• [Action item] A single number is required: the count of lines in the records below that contain the word "video".

[[ Input material open ]]

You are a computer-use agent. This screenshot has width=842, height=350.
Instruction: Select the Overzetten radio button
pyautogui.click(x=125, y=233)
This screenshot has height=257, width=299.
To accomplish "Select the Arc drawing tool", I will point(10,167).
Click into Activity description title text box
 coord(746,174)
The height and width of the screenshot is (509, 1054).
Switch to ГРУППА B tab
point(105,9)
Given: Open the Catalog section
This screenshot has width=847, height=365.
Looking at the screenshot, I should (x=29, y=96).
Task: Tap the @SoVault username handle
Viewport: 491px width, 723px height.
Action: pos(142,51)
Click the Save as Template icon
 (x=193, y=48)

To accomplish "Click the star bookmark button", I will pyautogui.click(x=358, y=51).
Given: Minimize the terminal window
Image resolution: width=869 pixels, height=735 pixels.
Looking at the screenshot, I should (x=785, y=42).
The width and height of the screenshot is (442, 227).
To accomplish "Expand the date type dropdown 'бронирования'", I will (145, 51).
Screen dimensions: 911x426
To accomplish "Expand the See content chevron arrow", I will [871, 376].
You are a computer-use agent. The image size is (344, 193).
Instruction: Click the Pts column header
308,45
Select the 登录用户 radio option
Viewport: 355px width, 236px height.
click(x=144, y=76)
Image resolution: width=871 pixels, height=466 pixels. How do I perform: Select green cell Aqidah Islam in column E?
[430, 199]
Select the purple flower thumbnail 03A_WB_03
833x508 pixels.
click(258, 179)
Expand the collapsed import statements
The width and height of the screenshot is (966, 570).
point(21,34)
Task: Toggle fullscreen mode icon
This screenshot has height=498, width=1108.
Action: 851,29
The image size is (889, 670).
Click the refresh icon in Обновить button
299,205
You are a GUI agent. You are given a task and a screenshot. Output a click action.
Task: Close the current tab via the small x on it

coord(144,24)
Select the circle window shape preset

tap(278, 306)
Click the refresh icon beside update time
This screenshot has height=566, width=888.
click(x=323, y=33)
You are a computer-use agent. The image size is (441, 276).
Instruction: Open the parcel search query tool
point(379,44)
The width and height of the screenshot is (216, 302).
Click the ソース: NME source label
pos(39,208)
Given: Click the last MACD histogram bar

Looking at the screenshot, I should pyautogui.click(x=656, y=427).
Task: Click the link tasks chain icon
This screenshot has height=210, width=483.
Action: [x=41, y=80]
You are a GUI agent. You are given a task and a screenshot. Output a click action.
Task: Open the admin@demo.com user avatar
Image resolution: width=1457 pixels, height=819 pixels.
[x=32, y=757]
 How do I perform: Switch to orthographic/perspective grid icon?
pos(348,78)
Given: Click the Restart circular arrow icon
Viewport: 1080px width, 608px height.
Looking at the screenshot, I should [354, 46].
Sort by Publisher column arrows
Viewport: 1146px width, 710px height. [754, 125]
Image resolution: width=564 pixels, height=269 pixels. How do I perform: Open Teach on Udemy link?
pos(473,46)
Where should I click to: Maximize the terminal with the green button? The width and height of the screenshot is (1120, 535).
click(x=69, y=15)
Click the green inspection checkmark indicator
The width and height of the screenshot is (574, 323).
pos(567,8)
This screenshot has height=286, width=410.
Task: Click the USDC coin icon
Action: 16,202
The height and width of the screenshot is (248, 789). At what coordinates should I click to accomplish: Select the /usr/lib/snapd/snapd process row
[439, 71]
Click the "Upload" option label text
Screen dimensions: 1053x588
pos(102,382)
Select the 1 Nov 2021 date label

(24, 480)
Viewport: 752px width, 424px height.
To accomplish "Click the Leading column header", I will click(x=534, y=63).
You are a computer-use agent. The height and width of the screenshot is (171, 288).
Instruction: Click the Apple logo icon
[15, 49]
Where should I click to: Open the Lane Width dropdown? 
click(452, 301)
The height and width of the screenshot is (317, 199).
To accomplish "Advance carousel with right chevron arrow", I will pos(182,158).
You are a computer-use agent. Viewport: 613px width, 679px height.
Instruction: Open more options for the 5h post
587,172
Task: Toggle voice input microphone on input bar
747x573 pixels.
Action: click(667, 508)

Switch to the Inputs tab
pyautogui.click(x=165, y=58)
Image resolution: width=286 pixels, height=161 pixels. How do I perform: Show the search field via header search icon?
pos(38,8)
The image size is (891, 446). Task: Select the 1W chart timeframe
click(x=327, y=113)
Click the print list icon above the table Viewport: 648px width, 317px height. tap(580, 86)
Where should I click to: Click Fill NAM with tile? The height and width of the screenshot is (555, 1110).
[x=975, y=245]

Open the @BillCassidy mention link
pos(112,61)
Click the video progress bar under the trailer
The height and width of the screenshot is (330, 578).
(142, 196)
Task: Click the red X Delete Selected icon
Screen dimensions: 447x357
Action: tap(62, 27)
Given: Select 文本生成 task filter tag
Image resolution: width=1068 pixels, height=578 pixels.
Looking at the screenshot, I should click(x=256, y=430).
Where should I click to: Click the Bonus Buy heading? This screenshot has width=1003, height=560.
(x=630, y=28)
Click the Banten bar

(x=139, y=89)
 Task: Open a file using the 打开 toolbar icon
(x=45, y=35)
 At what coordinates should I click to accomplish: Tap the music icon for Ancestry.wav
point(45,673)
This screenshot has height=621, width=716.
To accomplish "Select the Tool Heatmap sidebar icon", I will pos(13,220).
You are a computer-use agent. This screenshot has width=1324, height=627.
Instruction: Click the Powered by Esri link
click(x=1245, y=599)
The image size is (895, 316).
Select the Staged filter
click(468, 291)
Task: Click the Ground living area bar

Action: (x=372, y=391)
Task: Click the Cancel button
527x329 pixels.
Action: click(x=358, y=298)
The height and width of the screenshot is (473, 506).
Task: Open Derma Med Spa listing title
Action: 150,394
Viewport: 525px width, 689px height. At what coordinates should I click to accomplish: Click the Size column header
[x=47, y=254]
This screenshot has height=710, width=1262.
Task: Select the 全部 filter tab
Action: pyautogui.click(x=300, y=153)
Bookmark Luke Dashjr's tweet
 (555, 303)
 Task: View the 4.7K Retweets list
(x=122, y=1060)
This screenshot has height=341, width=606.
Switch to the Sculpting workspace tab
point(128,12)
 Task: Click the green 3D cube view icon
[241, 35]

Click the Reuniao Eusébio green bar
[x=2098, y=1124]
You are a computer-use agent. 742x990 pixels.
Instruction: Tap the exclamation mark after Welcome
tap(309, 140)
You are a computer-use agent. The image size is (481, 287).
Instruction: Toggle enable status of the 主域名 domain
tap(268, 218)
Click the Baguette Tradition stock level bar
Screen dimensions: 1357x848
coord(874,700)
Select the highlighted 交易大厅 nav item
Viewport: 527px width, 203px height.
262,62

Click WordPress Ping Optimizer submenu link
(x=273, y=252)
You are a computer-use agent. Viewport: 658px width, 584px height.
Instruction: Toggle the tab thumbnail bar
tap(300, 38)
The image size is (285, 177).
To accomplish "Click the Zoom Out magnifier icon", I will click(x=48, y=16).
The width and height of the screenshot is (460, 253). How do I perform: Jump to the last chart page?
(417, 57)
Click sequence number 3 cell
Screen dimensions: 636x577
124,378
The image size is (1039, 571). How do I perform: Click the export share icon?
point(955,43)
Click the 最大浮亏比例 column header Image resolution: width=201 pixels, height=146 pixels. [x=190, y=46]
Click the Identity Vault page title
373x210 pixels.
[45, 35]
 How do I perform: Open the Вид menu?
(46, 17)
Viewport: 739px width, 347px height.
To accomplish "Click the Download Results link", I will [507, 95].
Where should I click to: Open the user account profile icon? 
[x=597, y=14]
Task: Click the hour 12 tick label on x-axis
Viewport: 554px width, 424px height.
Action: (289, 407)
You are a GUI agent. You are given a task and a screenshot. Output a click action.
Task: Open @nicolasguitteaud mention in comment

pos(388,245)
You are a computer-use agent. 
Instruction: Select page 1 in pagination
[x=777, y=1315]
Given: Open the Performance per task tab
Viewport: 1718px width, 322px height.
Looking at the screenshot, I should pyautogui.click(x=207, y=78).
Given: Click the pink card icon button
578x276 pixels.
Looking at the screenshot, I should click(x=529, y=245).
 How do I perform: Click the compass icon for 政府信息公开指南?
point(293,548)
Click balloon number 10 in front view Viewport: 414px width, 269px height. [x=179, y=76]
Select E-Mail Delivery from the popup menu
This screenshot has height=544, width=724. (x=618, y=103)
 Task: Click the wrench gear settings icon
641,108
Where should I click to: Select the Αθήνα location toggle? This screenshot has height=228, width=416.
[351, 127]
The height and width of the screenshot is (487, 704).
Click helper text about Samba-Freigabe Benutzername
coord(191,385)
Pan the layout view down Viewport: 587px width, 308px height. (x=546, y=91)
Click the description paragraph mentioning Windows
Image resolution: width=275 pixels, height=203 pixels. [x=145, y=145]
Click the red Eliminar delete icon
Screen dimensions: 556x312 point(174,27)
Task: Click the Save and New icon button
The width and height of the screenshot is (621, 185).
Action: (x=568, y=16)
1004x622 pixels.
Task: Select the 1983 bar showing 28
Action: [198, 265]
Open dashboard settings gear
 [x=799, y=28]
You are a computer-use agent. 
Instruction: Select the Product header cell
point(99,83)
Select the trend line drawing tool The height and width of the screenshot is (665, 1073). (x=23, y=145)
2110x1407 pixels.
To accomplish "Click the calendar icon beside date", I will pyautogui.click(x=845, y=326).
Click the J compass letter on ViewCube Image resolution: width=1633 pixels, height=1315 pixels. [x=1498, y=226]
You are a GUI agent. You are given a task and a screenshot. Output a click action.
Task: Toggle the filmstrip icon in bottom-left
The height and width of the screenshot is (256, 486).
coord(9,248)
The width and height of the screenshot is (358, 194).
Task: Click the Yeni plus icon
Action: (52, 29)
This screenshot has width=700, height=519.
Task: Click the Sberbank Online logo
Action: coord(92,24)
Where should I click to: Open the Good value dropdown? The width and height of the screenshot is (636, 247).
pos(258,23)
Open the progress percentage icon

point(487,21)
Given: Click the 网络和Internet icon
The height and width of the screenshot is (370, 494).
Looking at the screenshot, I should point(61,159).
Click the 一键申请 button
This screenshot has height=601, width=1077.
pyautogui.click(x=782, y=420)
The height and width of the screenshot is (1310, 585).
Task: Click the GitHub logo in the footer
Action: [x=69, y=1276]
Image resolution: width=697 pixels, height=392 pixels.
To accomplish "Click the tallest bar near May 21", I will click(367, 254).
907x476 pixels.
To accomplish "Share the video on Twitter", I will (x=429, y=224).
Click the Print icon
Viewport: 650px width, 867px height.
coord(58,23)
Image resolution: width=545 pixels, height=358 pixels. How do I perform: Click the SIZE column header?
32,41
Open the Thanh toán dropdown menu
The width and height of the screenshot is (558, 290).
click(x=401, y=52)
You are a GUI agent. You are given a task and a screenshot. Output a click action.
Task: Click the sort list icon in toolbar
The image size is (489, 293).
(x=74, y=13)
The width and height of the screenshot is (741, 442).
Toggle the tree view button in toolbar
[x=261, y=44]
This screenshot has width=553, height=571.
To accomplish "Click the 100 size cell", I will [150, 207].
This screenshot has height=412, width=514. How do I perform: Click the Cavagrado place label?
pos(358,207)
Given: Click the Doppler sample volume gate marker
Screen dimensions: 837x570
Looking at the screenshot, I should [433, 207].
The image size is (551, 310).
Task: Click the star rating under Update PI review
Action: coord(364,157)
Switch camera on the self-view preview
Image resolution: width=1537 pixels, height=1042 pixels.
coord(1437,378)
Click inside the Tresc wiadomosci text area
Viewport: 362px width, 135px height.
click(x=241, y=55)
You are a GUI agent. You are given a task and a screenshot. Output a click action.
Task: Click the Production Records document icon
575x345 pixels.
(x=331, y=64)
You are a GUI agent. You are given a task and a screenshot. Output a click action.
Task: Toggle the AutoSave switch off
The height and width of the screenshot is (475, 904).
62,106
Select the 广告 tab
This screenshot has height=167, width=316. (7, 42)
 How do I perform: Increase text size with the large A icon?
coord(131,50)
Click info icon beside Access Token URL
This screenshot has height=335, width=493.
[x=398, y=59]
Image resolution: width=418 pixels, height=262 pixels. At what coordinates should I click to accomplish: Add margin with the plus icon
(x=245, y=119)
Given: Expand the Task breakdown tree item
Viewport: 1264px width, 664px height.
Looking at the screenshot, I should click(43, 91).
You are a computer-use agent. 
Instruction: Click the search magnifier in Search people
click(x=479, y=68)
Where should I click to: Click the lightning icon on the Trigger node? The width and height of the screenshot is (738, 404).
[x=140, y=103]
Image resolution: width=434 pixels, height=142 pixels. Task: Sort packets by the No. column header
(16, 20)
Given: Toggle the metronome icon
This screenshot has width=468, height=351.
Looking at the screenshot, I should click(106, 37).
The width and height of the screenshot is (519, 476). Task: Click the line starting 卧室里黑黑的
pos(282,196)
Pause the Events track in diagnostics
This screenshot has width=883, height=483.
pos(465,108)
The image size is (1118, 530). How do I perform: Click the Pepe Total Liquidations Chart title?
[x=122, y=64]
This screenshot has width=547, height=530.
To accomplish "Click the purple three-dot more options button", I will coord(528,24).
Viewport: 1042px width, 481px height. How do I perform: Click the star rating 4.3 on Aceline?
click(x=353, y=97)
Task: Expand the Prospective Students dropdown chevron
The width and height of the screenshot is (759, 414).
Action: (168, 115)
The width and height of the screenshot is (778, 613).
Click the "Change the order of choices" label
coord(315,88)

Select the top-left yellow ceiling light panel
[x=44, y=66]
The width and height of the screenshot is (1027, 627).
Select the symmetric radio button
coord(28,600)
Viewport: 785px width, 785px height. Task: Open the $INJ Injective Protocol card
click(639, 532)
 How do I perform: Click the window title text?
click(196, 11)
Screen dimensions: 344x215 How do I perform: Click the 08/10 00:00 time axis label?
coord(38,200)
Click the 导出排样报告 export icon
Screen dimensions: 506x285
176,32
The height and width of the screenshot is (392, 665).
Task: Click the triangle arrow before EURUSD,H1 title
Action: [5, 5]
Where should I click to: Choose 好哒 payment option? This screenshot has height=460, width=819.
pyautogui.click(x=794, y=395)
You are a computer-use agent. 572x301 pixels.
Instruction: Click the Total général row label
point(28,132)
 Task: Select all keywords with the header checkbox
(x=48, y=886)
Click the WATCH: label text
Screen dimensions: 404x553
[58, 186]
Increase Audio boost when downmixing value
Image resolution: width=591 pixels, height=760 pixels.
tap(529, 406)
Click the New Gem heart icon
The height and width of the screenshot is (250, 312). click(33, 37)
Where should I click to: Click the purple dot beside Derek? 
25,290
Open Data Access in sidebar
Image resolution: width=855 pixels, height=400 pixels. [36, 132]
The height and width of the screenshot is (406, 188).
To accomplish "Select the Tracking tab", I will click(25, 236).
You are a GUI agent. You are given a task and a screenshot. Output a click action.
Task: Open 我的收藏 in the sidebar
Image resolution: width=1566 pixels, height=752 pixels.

[[ Input material closed ]]

• [Answer section] 2